Release Date: June 15, 2022
BUFFALO, N.Y. — As you’re reading this sentence, cells in your brain are sending rapid-fire electrical signals between each other, transmitting information. They’re doing so via tiny, specialized junctions between them called synapses.
Synapses lie between cells called neurons that are found in the brain and other areas of the nervous system, and these junctions can take two main forms: excitatory or inhibitory.
The exact mechanisms by which these structures are generated remain unclear. But scientists have uncovered a major insight into this question by showing that the chemicals neurons release can guide which kinds of synapses form between cells.
A study published on June 1 in Nature Communications details how researchers were able to coax excitatory neurons, which are associated with excitatory synapses, to release neurotransmitters usually produced by inhibitory neurons. This resulted in the formation of inhibitory synapses, the team reports.

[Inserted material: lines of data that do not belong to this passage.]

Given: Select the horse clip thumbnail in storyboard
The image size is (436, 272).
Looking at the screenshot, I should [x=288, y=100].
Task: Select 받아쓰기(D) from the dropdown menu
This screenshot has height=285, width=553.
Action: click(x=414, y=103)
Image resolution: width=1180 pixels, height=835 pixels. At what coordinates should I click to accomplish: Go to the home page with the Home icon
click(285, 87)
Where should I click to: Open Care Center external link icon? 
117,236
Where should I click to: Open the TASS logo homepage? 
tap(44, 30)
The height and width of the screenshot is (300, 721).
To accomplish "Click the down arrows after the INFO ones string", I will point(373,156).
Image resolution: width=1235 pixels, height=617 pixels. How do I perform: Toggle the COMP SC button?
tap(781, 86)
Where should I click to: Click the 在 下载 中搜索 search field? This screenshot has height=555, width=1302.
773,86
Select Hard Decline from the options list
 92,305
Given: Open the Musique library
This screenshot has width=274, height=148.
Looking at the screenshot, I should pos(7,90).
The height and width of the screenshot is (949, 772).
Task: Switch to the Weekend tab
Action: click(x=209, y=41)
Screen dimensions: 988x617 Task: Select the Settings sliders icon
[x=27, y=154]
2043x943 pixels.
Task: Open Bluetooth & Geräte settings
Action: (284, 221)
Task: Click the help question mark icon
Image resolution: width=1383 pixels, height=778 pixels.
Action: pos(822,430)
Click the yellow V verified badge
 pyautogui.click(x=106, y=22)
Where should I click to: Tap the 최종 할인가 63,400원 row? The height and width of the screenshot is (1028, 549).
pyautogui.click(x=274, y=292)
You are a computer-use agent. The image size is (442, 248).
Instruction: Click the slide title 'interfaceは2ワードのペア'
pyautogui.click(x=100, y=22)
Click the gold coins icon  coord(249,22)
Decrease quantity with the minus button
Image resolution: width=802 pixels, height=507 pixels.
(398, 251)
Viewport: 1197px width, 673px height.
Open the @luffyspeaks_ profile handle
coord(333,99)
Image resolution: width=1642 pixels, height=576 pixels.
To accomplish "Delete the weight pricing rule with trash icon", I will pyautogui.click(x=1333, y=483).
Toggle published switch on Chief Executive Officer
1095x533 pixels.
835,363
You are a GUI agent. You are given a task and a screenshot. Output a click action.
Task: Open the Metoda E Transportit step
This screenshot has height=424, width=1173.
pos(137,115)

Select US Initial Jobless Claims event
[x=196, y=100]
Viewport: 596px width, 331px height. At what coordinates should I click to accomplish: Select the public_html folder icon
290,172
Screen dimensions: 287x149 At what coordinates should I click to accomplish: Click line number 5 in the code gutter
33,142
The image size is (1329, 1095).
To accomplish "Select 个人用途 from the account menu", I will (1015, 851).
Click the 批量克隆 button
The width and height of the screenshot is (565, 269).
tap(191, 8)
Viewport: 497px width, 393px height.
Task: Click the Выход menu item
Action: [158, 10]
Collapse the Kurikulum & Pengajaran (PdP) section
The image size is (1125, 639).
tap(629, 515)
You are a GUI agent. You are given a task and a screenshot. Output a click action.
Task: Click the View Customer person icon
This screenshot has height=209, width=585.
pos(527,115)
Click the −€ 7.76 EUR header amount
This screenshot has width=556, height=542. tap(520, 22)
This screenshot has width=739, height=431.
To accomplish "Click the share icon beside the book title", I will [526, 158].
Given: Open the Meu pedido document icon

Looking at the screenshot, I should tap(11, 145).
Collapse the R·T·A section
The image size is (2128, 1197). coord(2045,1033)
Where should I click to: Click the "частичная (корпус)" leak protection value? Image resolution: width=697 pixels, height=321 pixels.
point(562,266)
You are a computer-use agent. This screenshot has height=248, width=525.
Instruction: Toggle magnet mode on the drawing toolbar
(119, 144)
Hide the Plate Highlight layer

Scientists achieved their goal by forcing excitatory neurons to produce excess amounts of three proteins: two that help make an inhibitory neurotransmitter called GABA, and one that helps load GABA into containers called vesicles that store neurotransmitters at synapses.
Such a breakthrough could have implications for treating brain diseases that are caused by malfunctions in synaptic information processing and exchange, researchers say.
“We know very little about how the human brain functions, and at the center of it, we need to understand how neurons communicate with each other. Understanding the fundamental mechanisms of synapse formation and maintenance has tremendous implications in understanding brain disorders,” says Soham Chanda, PhD, assistant professor of biochemistry and molecular biology at Colorado State University, who led the study.
The study was conducted by a team from Colorado State University, the University at Buffalo, Stanford University and California State University, Fullerton.
UB biological sciences researchers Matthew A. Xu-Friedman and Nicole F. Wong made important contributions, with Xu-Friedman serving as a senior author alongside Chanda and Thomas C. Südhof at Stanford University, and Wong as a first author alongside Scott R. Burlingham and Lindsay Peterkin at Colorado State University. Chanda received his PhD at UB in Xu-Friedman’s lab over a decade ago, and completed his postdoctoral training at Stanford in Südhof’s lab in 2018.
The fact that a few adjustments in protein expression induced a cascade of changes in synapses is remarkable, says Xu-Friedman, PhD, professor of biological sciences in the UB College of Arts and Sciences.
“Neurons send messages around the nervous system using electrical signals called action potentials,” he explains. “When a synaptic input makes a neuron more likely to fire an action potential, it is called excitatory, and when a synaptic input makes a neuron less likely to fire an action potential, it is called inhibitory. There are also modulatory synapses that have more complicated effects.”
“Soham figured out a way to convert excitatory synapses into inhibitory synapses, at least partially, which is rather surprising, because being excitatory or inhibitory is so central to a synapse’s identity,” Xu-Friedman says. “He found that by overexpressing these three different proteins in an excitatory neuron, he could turn its synapses inhibitory. What is remarkable is that this was enough for those excitatory neurons to generate all this other machinery to form inhibitory synapses.”
After Chanda’s team demonstrated this concept through in vitro tests with human neurons, Wong and Xu-Friedman showed the same phenomenon in vivo in mice.
“We’re able to take these neurons, cells that we think of as exclusively excitatory, and change their synaptic machinery to release inhibitory neurotransmitters. This could have clinical relevance to treating disorders that may be caused by hyperactivity of excitatory circuits, such as epilepsy,” says Wong, who worked on the study as a UB PhD student and is now a postdoctoral researcher in biology at Brandeis University.
The study was funded by Colorado State University and the National Institutes of Health.